IndisputableMonolith.NumberTheory.Port.BrunTitchmarsh
BrunTitchmarsh module supplies explicit upper bounds for the number of primes in the interval [a, b]. Number theorists inside the Recognition monolith cite these estimates when controlling prime densities and gaps. The module reuses Mathlib together with the axiom-free Primes.Basic layer to deliver interval-counting functions and their asymptotic controls.
claimLet $N(a,b)$ denote the number of primes $p$ with $a < p < b$. The module supplies explicit upper bounds of Brun-Titchmarsh type on $N(a,b)$ for real $a < b$.
background
The upstream Primes.Basic module supplies axiom-free sanity theorems on Nat.Prime that reuse Mathlib while keeping the namespace sorry-free. This BrunTitchmarsh module extends the algebraic layer into analytic number theory by defining interval prime counts. The local setting follows the design goal of growing upward only after the algebraic layer is stable.
proof idea
This is a definition module, no proofs. It organizes declarations for primesBetween and associated big-O estimates that build directly on the imported Primes.Basic results.

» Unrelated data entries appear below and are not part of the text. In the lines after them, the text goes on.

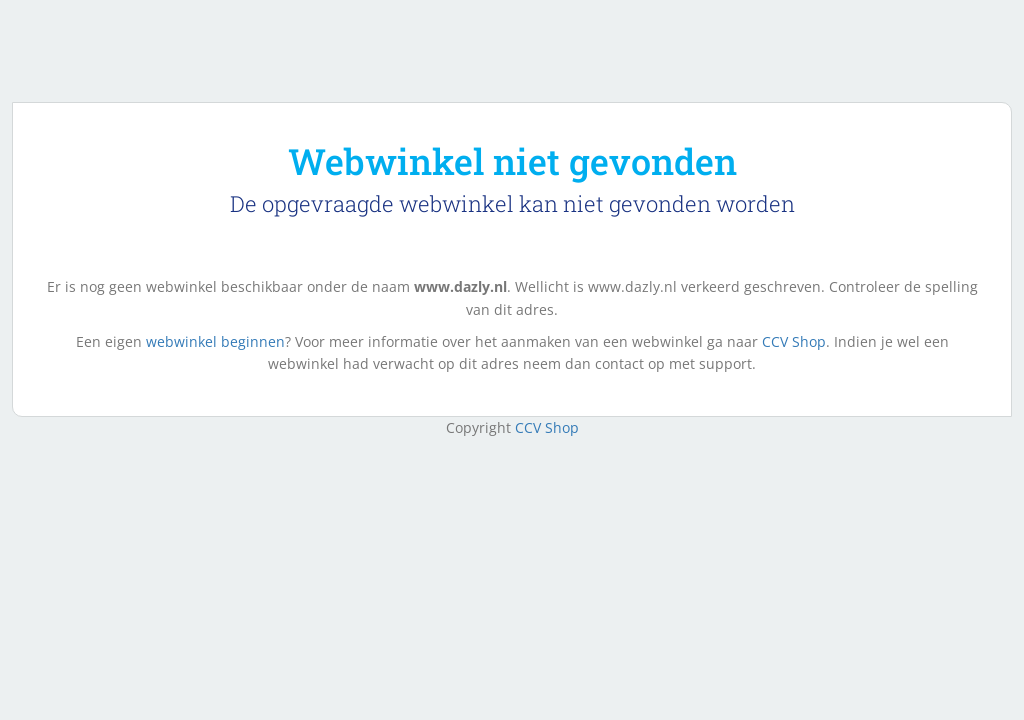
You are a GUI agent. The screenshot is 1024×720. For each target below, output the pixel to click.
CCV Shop (794, 341)
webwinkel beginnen (215, 341)
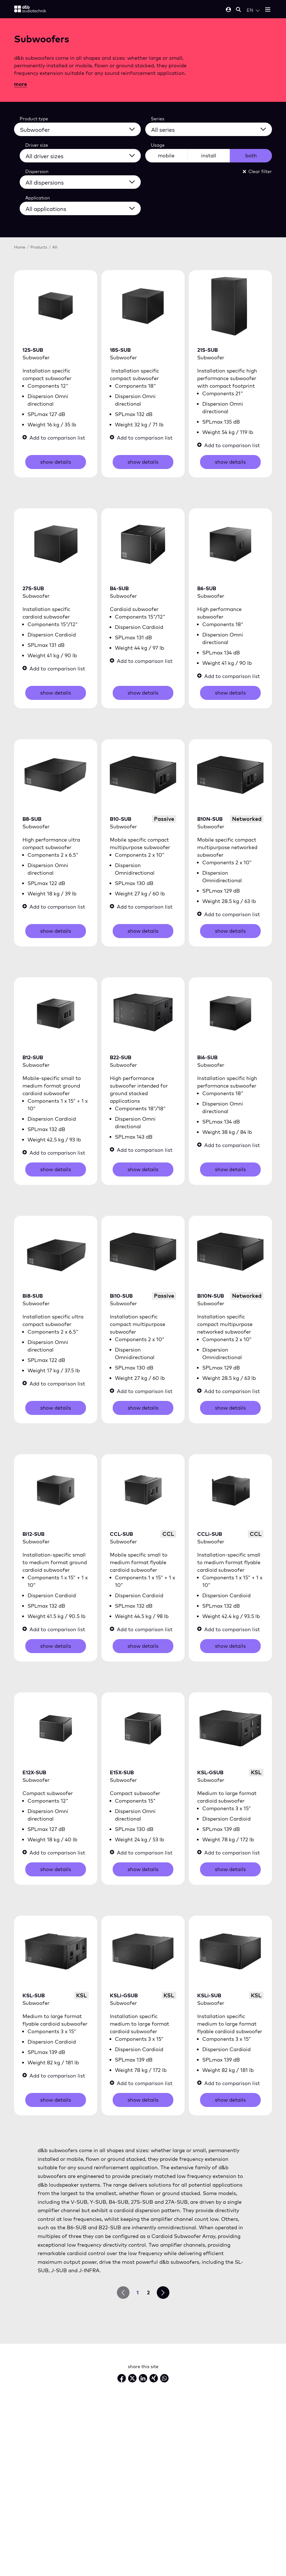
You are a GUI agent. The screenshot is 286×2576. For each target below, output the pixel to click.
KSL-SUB (33, 1995)
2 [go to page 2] (148, 2292)
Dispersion (37, 171)
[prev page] (123, 2292)
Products (38, 247)
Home (19, 247)
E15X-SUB (122, 1772)
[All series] (212, 128)
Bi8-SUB (32, 1296)
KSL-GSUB (210, 1772)
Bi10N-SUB (210, 1296)
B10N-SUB (210, 819)
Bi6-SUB (207, 1057)
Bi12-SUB (33, 1534)
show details (55, 462)
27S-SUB (33, 588)
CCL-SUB (121, 1534)
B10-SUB (120, 819)
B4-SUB (119, 588)
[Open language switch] (253, 10)
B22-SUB (120, 1057)
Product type (34, 118)
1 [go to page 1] (138, 2292)
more (20, 84)
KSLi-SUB (209, 1995)
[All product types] (81, 128)
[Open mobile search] (238, 10)
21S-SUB (207, 350)
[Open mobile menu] (268, 10)
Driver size (36, 145)
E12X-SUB (34, 1772)
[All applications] (84, 207)
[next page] (163, 2292)
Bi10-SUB (121, 1296)
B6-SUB (206, 588)
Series (157, 118)
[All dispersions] (84, 181)
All (54, 247)
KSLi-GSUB (124, 1995)
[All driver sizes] (84, 155)
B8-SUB (31, 819)
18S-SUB (120, 350)
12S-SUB (32, 350)
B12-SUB (32, 1057)
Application (37, 198)
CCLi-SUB (209, 1534)
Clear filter (257, 171)
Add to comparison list (53, 438)
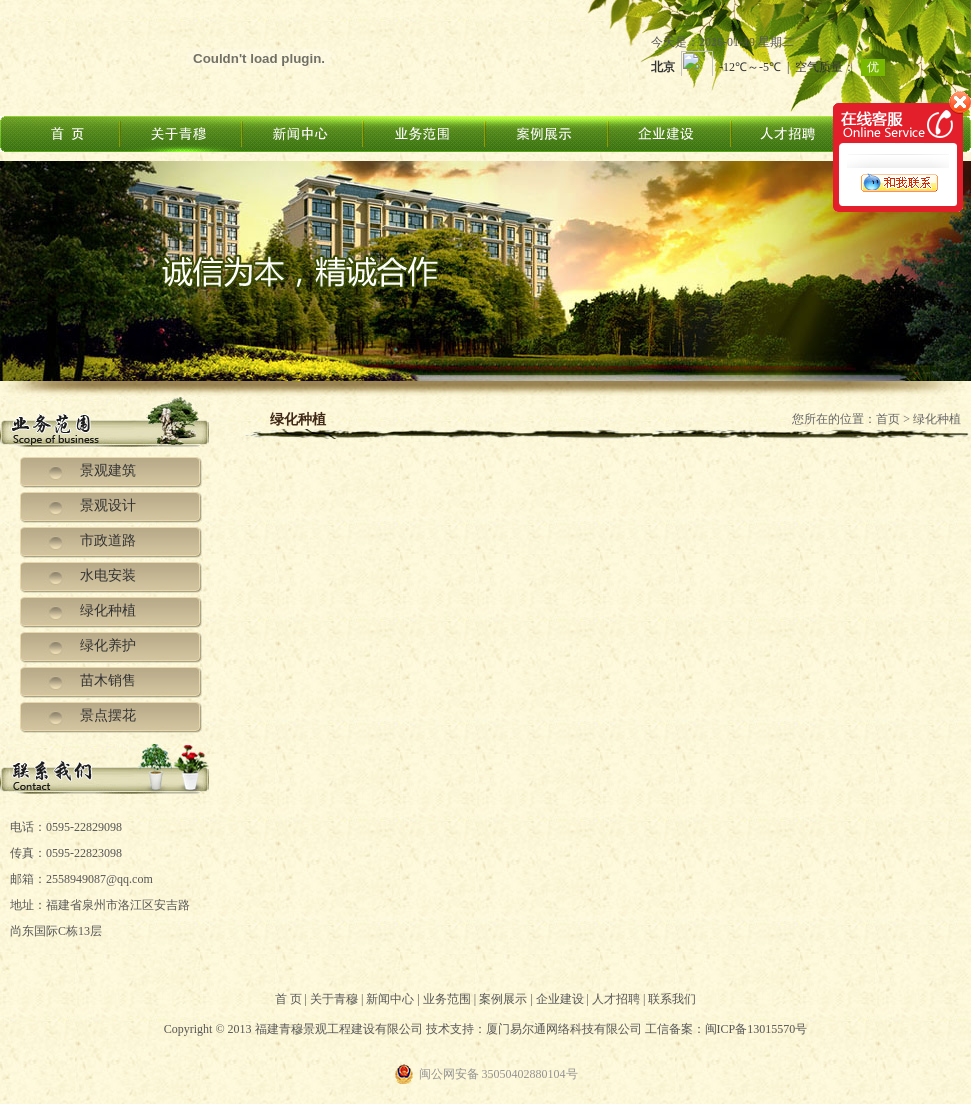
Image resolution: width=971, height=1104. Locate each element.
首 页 (288, 999)
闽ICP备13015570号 (756, 1029)
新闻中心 (390, 999)
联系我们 (672, 999)
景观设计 (108, 505)
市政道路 (108, 540)
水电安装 (108, 575)
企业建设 (560, 999)
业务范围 (447, 999)
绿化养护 (108, 645)
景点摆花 (108, 715)
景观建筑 (108, 470)
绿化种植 (108, 610)
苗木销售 (108, 680)
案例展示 (503, 999)
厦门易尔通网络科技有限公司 (564, 1029)
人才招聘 (616, 999)
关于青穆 (334, 999)
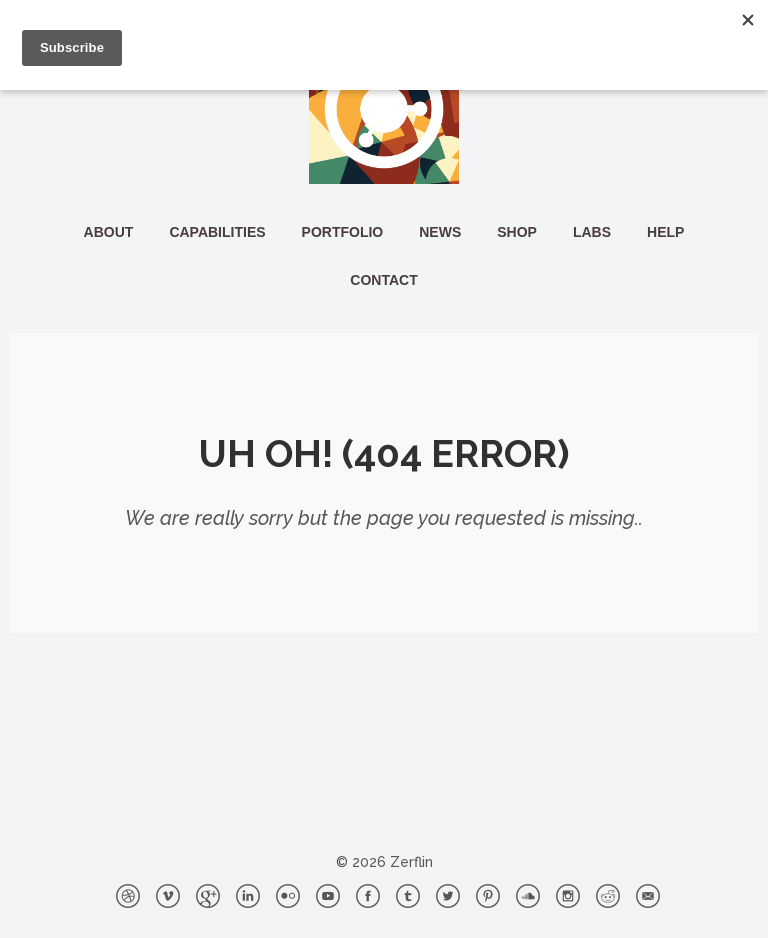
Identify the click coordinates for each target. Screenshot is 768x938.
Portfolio (343, 232)
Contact (383, 280)
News (440, 232)
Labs (592, 232)
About (109, 232)
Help (665, 232)
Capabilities (217, 232)
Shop (517, 232)
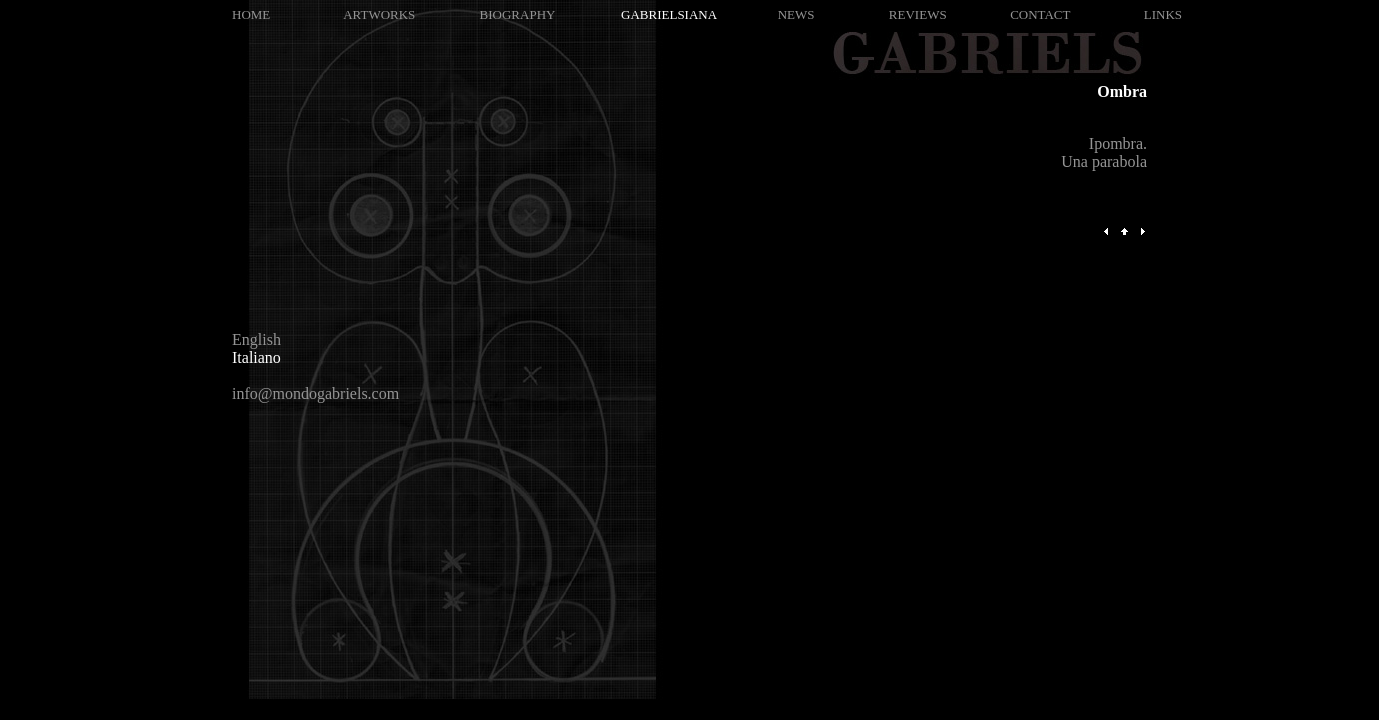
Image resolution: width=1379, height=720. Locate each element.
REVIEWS (918, 14)
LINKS (1163, 14)
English (256, 339)
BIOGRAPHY (518, 14)
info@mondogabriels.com (315, 393)
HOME (251, 14)
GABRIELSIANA (669, 14)
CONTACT (1040, 14)
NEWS (796, 14)
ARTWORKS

why it matters in Recognition Science
The module feeds the parent NumberTheory.Port namespace that integrates these bounds into the Recognition framework. It fills the analytic number theory layer needed for prime-related constants and distributions, following the upstream design goal of confirming algebraic stability first.
scope and limits
- Does not derive the Brun-Titchmarsh inequality from first principles.
- Does not apply the bounds to specific physical models or constants.
- Does not extend the estimates beyond real intervals.